| DATA EXTRACTS |
______________________________

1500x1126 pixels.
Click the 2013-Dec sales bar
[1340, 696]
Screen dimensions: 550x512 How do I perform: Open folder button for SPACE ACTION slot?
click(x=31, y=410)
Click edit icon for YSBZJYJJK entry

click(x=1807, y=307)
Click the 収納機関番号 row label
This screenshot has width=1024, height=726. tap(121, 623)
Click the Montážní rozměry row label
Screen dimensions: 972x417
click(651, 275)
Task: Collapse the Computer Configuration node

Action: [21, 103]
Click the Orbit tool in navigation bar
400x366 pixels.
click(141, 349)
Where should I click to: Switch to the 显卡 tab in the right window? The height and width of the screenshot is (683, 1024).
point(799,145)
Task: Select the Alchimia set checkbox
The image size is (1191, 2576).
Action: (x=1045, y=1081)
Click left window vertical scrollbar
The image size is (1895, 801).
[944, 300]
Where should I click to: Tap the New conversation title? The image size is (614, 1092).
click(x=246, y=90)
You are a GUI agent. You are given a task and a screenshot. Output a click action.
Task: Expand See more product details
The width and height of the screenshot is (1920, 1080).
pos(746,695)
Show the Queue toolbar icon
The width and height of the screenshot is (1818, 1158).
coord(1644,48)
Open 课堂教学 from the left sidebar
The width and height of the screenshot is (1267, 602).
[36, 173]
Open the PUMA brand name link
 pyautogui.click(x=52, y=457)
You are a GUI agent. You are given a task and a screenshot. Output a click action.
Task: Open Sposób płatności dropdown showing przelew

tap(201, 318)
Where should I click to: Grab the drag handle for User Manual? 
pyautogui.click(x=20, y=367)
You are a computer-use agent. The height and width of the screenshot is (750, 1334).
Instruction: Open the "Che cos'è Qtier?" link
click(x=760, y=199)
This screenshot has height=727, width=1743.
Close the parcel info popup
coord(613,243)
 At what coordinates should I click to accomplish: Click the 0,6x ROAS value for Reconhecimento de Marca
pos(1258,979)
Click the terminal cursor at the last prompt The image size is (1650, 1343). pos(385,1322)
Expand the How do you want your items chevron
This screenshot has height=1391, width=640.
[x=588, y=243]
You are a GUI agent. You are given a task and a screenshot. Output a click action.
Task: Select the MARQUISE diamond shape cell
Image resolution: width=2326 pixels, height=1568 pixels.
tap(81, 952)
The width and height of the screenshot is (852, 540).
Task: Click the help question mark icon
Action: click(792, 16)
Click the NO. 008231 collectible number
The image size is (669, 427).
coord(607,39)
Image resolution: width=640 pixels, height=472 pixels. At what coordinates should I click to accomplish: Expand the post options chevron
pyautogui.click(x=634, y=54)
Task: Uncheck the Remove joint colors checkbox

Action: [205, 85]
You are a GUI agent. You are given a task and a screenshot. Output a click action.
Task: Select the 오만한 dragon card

______________________________

| THE TASK |
Render every record verbatim. Nothing should be left out.

| YOUR SOLUTION |
1500x1126 pixels.
Click the 2013-Dec sales bar
[1340, 696]
Screen dimensions: 550x512 How do I perform: Open folder button for SPACE ACTION slot?
click(x=31, y=410)
Click edit icon for YSBZJYJJK entry

click(x=1807, y=307)
Click the 収納機関番号 row label
This screenshot has width=1024, height=726. tap(121, 623)
Click the Montážní rozměry row label
Screen dimensions: 972x417
click(651, 275)
Task: Collapse the Computer Configuration node

Action: [21, 103]
Click the Orbit tool in navigation bar
400x366 pixels.
click(141, 349)
Where should I click to: Switch to the 显卡 tab in the right window? The height and width of the screenshot is (683, 1024).
point(799,145)
Task: Select the Alchimia set checkbox
The image size is (1191, 2576).
Action: (x=1045, y=1081)
Click left window vertical scrollbar
The image size is (1895, 801).
[944, 300]
Where should I click to: Tap the New conversation title? The image size is (614, 1092).
click(x=246, y=90)
You are a GUI agent. You are given a task and a screenshot. Output a click action.
Task: Expand See more product details
The width and height of the screenshot is (1920, 1080).
pos(746,695)
Show the Queue toolbar icon
The width and height of the screenshot is (1818, 1158).
coord(1644,48)
Open 课堂教学 from the left sidebar
The width and height of the screenshot is (1267, 602).
[36, 173]
Open the PUMA brand name link
 pyautogui.click(x=52, y=457)
You are a GUI agent. You are given a task and a screenshot. Output a click action.
Task: Open Sposób płatności dropdown showing przelew

tap(201, 318)
Where should I click to: Grab the drag handle for User Manual? 
pyautogui.click(x=20, y=367)
You are a computer-use agent. The height and width of the screenshot is (750, 1334).
Instruction: Open the "Che cos'è Qtier?" link
click(x=760, y=199)
This screenshot has height=727, width=1743.
Close the parcel info popup
coord(613,243)
 At what coordinates should I click to accomplish: Click the 0,6x ROAS value for Reconhecimento de Marca
pos(1258,979)
Click the terminal cursor at the last prompt The image size is (1650, 1343). pos(385,1322)
Expand the How do you want your items chevron
This screenshot has height=1391, width=640.
[x=588, y=243]
You are a GUI agent. You are given a task and a screenshot. Output a click action.
Task: Select the MARQUISE diamond shape cell
Image resolution: width=2326 pixels, height=1568 pixels.
tap(81, 952)
The width and height of the screenshot is (852, 540).
Task: Click the help question mark icon
Action: click(792, 16)
Click the NO. 008231 collectible number
The image size is (669, 427).
coord(607,39)
Image resolution: width=640 pixels, height=472 pixels. At what coordinates should I click to accomplish: Expand the post options chevron
pyautogui.click(x=634, y=54)
Task: Uncheck the Remove joint colors checkbox

Action: [205, 85]
You are a GUI agent. You are given a task and a screenshot. Output a click action.
Task: Select the 오만한 dragon card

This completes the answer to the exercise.